[Source data]
-.-.-

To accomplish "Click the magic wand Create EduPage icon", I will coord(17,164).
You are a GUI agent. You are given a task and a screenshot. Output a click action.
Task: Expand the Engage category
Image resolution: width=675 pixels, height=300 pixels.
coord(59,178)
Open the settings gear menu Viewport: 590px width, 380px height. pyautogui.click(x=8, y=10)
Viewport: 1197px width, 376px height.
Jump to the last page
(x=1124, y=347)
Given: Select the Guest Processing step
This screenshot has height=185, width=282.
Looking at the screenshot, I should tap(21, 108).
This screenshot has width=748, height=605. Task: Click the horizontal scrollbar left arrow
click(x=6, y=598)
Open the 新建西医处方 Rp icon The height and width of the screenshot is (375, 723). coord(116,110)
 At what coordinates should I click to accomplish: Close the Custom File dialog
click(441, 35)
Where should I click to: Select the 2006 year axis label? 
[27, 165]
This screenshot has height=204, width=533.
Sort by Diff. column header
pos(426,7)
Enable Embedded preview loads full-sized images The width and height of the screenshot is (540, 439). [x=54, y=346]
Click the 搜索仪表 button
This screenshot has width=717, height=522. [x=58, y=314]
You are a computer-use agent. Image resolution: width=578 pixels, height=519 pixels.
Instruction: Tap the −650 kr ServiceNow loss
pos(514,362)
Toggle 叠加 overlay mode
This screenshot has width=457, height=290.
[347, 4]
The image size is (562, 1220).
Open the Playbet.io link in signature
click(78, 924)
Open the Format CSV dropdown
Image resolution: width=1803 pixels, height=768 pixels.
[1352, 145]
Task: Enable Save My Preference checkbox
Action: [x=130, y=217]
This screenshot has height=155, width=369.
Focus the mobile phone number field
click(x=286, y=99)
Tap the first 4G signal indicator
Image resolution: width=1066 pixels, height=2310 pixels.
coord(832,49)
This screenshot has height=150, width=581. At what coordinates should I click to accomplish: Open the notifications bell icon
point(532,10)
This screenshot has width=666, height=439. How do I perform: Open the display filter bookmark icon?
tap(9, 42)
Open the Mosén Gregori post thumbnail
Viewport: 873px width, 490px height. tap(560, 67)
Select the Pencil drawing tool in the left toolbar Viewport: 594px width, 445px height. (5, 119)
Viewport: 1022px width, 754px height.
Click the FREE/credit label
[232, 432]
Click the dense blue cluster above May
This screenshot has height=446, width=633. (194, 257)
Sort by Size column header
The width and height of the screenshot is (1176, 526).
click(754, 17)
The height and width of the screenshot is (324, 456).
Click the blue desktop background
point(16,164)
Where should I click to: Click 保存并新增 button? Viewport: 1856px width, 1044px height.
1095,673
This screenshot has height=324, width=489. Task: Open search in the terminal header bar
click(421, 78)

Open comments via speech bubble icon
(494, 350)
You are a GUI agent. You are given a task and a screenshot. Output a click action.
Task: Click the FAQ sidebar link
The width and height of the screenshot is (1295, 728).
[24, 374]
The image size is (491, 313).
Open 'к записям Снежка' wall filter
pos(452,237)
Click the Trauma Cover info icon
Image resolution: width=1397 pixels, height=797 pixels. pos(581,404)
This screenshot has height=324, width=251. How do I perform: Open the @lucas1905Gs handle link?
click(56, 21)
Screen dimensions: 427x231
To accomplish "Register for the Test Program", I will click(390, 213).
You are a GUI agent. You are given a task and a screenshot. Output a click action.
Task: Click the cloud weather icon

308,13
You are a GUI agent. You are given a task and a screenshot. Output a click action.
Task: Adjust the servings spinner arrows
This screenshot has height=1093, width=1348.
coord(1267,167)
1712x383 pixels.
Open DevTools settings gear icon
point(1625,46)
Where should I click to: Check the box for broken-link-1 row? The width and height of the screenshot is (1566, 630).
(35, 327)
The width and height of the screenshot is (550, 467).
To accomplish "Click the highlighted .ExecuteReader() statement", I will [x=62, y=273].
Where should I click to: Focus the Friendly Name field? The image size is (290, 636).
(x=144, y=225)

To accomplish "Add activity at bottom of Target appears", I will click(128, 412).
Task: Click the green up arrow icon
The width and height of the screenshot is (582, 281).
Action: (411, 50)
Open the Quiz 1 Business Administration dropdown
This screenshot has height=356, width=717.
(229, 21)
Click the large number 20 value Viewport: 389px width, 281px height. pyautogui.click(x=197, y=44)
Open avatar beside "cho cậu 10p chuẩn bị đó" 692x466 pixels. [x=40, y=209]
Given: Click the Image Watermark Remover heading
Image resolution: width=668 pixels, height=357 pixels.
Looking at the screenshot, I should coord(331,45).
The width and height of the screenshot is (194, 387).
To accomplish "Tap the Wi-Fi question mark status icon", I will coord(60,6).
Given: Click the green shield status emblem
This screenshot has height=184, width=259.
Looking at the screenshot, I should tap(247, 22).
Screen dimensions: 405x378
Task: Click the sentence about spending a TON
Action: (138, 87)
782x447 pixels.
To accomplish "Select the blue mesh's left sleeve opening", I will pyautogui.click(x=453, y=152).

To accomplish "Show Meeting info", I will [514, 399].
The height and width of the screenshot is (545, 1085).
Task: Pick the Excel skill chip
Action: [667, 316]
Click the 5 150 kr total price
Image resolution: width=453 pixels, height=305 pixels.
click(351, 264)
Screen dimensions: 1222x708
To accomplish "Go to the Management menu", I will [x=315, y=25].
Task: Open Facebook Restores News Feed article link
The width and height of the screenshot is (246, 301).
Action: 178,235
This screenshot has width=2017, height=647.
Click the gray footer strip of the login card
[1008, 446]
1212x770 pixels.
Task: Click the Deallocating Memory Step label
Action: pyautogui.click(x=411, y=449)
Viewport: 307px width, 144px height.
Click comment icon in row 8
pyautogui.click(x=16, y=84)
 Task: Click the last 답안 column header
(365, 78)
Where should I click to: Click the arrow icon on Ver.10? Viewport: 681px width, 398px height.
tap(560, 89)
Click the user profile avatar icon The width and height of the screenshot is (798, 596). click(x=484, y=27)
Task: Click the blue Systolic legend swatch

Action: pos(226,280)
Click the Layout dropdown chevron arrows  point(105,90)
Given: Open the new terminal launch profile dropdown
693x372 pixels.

-.-.-

> _Work to complete_
Among the records above, only the lines between the line holding "This screenshot has height=1093, width=1348." and the line holding "The width and height of the screenshot is (194, 387).", inclusive, are to be output, exactly as written.

> _Result below_
This screenshot has height=1093, width=1348.
coord(1267,167)
1712x383 pixels.
Open DevTools settings gear icon
point(1625,46)
Where should I click to: Check the box for broken-link-1 row? The width and height of the screenshot is (1566, 630).
(35, 327)
The width and height of the screenshot is (550, 467).
To accomplish "Click the highlighted .ExecuteReader() statement", I will [x=62, y=273].
Where should I click to: Focus the Friendly Name field? The image size is (290, 636).
(x=144, y=225)

To accomplish "Add activity at bottom of Target appears", I will click(128, 412).
Task: Click the green up arrow icon
The width and height of the screenshot is (582, 281).
Action: (411, 50)
Open the Quiz 1 Business Administration dropdown
This screenshot has height=356, width=717.
(229, 21)
Click the large number 20 value Viewport: 389px width, 281px height. pyautogui.click(x=197, y=44)
Open avatar beside "cho cậu 10p chuẩn bị đó" 692x466 pixels. [x=40, y=209]
Given: Click the Image Watermark Remover heading
Image resolution: width=668 pixels, height=357 pixels.
Looking at the screenshot, I should coord(331,45).
The width and height of the screenshot is (194, 387).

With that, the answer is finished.